U.S. to pay for Vietnamese port study THE UNITED States government reportedly will provide part of the funding for a feasibility study for a new port facility in Vietnam that, among other things, would enable the Vietnamese to expand their exports of rice.
Although the amount of funding - $225,000 - is relatively small compared to other federal government outlays, U.S. rice farmers are up in arms about the expenditure to help a country that has become one of the United States' most formidable competitors in the world rice market.
The U.S. Trade and Development Agency awarded the grant for the study of the port facility near Ho Chi Minh City to Lyons Associates of Hawaii. The study is supposed to be completed in one year.
"Given the current situation of the rice farmer in the United States, I have a very difficult time in understanding the use of American taxpayer money to support infrastructure projects that directly benefit our competition," said Dwight Roberts, chief executive officer for the U.S. Rice Producers Association.
"We work to remove trade sanctions that have never been effective, battle low prices in the marketplace both domestically and internationally and here the federal government is supporting a high-tech processing facility and port in order to increase Vietnamese rice exports."
The U.S. Trade and Development Agency, which is located in Arlington, Va., was created in 1981 in order to advance American business interests abroad.
Ho Chi Minh City (formerly Saigon) is Vietnam's biggest port and handles most of the country's exports of agricultural products. In 1997, the U.S. Trade and Development Agency awarded another feasibility study at a cost of $115,000 to develop a rice export facility in Can Tho Province.
Vietnam's rice exports have grown from about a million tons in 1991 to over 4.5 million tons last year.
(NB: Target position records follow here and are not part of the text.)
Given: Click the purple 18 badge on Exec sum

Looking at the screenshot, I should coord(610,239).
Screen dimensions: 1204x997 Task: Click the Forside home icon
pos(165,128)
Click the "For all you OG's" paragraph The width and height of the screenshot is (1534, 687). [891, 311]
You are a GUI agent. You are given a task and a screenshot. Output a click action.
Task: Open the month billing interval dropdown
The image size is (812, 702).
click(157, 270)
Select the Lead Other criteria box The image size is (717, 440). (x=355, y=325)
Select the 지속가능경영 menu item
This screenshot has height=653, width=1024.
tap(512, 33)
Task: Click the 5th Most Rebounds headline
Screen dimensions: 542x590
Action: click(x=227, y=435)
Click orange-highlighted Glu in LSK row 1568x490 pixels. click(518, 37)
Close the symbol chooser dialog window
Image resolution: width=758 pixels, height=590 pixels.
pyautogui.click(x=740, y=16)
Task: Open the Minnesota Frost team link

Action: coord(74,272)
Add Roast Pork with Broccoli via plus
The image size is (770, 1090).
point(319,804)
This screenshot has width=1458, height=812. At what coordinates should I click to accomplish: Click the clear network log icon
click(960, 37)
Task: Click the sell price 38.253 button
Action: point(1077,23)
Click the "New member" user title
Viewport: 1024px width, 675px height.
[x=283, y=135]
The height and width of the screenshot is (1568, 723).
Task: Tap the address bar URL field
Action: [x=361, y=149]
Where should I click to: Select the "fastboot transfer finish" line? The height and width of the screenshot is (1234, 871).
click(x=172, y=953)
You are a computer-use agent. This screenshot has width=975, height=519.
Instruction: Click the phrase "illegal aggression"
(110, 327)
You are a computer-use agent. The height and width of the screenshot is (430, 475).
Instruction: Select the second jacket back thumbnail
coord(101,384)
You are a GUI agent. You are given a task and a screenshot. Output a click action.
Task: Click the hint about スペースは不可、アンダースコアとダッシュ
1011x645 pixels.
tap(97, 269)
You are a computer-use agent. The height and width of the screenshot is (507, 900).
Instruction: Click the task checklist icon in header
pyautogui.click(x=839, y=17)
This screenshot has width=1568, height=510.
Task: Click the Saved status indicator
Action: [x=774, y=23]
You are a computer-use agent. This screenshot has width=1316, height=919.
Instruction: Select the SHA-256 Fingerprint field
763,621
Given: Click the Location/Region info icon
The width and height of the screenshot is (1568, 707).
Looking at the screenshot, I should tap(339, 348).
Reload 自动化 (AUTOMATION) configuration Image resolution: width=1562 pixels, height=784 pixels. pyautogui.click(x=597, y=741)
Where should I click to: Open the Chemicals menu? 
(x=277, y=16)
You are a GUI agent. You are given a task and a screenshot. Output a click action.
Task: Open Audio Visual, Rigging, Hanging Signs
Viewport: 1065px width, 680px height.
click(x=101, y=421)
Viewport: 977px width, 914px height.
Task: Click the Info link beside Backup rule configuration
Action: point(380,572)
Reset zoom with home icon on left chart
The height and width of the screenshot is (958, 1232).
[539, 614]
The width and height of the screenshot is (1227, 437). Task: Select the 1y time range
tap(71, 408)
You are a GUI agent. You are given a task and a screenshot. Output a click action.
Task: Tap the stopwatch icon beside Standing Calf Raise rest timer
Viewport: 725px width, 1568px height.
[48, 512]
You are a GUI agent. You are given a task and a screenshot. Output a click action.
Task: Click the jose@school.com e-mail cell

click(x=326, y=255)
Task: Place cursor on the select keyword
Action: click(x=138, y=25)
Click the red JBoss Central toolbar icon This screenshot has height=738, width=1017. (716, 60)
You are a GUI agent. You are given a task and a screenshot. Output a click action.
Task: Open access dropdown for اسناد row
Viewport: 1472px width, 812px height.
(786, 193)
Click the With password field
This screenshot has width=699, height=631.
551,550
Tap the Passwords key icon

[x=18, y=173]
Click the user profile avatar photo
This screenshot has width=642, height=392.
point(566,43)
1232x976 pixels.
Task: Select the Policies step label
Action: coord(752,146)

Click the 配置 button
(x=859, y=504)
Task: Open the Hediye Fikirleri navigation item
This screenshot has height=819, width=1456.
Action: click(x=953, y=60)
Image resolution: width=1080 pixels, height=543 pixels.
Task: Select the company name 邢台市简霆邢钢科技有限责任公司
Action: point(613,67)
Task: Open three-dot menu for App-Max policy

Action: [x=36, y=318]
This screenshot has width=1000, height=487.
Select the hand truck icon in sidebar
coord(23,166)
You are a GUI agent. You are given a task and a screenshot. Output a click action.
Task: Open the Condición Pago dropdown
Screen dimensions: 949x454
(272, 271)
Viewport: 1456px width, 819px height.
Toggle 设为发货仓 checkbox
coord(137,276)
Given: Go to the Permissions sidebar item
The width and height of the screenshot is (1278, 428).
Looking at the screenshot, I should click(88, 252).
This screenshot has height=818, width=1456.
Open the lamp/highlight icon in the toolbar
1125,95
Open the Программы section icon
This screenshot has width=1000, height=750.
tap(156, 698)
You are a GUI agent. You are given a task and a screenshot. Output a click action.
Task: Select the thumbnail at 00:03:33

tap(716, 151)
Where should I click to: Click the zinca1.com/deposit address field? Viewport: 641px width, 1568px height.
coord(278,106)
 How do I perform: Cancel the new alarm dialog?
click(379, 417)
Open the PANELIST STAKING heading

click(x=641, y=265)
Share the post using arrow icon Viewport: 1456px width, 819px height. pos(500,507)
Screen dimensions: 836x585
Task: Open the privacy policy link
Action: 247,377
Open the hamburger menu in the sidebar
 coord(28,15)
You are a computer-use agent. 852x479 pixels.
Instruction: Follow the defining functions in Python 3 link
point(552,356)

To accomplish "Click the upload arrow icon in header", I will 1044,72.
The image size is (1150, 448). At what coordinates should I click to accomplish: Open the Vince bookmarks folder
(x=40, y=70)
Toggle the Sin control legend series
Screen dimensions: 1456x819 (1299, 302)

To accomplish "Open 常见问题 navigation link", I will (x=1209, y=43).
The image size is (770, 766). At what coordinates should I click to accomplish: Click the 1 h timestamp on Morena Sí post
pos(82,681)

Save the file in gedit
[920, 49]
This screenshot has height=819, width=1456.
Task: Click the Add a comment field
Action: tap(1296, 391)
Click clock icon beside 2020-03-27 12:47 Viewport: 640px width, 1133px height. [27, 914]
Due to the increase, Vietnam displaced the United States as the world's second largest exporter three years ago.
U.S. Rice Producers Association leaders are concerned that due to improvements in its infrastructure, Vietnam could not only displace more U.S. rice in its quality markets abroad but also could gain a strong foothold in the U.S. domestic market.
The United States and Vietnam signed an open market trade agreement in July and both countries are expected to ratify it next year.